Еще хотелось бы рассказать об интендантском отделе, вызывающем ядовитые реплики экскурсантов. Это сплошное царство эрзаца. Бумажное белье, неуклюжие ботинки на толстой деревянной подошве, прогремевшие на весь мир «эрзац-валенки». Здесь демонстрируются такие немецкие «продукты», как березовая или ольховая мука, солодовые конфеты, туалетное мыло с глиной. Очень выразительны манекены, изображающие «зимних фрицев» образца 1941 и 1942 годов в их подлинном одеянии.

Конечно, кое-что выставлено для увеселения публики. Но все же главные экспонаты — могучая техника, которая свидетельствовала, какая махина двинулась на нас. Именно об этом, вернувшись с выставки, и сказал Симонов в стихотворении «Танк на выставке»:

Вот этот гусеничный зверь

В заводских выкормленный безднах,

Безвредно замерший теперь

На позвонках своих железных.

Он, у кого в железном лбу,

На морде, шириною в сажень,

Есть след, куда в его судьбу,

Как волчья дробь, снаряд наш всажен.

Он волчьим чучелом стоит,

Наш беспощадный враг вчерашний,

И мальчик на него глядит

И трогает рукою башню.

Ему четыре или три.

Не знает он, к броне склоненный.

Того, что этот зверь внутри

Тремя зверями населенный.

На перекрестке двух дорог

Его отца помял пятою,

Быть сиротой его обрек

И мать его назвал вдовою.

Не знает мальчик ничего;

Он перед танком, хмуря брови,

По-детски трогает его,

Не видя капель отчей крови.

Но мы давно не дети. Нам

Известна истина простая:

Здесь чучело молчит, — но там

Еще завоет волчья стая.

И мы еще вперед пойдем

Их вою дальнему навстречу,

И волчий голос оборвем

Своих орудий русской речью.

На полосах газеты много снимков Якова Халипа с выставки. Все его фото, кроме одного, мы опубликовали. Это был снимок, на который и сейчас нельзя смотреть равнодушно. У большой трофейной пушки с высоко задранным в небо стволом полукругом стоит большая группа воинов в госпитальных халатах. Все они — инвалиды войны, все на костылях. Их привезли сюда из госпиталя.


С волнением Халип мне рассказывал:

— Я снял их и хотел сделать дубль. Щелкнул «лейкой». И вдруг некоторые из раненых услыхали щелчок, повернули ко мне головы и посмотрели на меня такими печальными глазами, что я вздрогнул, мне показалось, что сердце остановилось. «Лейка» едва не выпала из рук. Больше ничего я не смог снять.

Можно понять, что пережил в эти минуты Яков Николаевич: ведь эти бойцы не знали и не могли знать, что сам Халип только вчера вернулся с фронта, не раз смотрел смерти в глаза.

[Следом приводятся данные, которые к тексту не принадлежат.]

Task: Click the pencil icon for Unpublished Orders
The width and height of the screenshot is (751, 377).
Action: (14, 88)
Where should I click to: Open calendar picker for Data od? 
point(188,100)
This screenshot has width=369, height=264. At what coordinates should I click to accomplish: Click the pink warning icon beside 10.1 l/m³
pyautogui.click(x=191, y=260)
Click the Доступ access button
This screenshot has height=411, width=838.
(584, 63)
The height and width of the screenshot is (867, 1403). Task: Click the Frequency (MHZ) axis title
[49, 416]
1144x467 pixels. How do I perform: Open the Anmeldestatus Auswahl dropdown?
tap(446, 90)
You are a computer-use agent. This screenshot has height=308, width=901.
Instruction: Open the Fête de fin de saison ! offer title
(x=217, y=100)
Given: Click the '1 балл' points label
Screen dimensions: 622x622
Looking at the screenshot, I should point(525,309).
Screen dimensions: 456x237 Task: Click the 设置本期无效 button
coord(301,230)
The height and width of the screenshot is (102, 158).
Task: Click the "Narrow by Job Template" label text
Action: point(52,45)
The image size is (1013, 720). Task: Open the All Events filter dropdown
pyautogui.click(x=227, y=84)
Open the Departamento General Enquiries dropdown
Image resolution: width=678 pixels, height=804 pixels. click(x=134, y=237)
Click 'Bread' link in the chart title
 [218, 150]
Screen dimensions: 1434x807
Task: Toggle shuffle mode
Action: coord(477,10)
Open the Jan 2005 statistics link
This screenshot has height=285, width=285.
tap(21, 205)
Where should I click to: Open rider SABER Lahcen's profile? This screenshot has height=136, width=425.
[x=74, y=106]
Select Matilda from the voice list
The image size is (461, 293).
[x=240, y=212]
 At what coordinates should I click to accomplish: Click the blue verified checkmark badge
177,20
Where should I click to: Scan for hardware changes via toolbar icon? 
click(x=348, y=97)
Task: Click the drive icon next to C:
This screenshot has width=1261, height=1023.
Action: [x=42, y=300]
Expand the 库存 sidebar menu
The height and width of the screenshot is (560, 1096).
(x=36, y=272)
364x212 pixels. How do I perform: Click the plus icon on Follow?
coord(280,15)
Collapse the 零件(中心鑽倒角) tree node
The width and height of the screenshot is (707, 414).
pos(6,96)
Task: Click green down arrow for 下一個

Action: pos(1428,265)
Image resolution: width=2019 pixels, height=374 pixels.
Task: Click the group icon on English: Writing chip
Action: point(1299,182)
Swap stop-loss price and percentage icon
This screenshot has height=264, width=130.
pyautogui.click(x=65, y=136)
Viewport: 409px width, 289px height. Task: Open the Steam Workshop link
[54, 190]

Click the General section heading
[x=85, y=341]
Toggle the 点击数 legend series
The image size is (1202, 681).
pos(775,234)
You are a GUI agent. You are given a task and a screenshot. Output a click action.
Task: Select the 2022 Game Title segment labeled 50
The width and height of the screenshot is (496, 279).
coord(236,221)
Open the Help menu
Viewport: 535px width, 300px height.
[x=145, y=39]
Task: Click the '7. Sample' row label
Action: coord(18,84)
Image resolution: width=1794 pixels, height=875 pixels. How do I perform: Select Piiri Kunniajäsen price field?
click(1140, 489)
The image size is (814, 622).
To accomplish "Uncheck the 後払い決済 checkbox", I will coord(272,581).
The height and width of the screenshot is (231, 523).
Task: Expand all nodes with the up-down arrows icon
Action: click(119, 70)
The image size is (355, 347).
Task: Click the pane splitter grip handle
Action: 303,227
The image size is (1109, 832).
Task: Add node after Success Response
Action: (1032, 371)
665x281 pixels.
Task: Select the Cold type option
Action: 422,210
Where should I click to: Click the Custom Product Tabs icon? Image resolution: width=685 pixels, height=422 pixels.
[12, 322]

Они видели перед собой здорового человека с руками и ногами, снимающего их, искалеченных людей.

«В этой фотографии, которую я очень люблю, — писал Симонов о его снимке с выставки, — соединяются обе темы, над которыми в разные годы своей жизни работал Халип, — и война, и мир. В ней соединяются и оба чувства, которые именно в совокупности отличают многие работы Халипа, — мужество и проникновенность».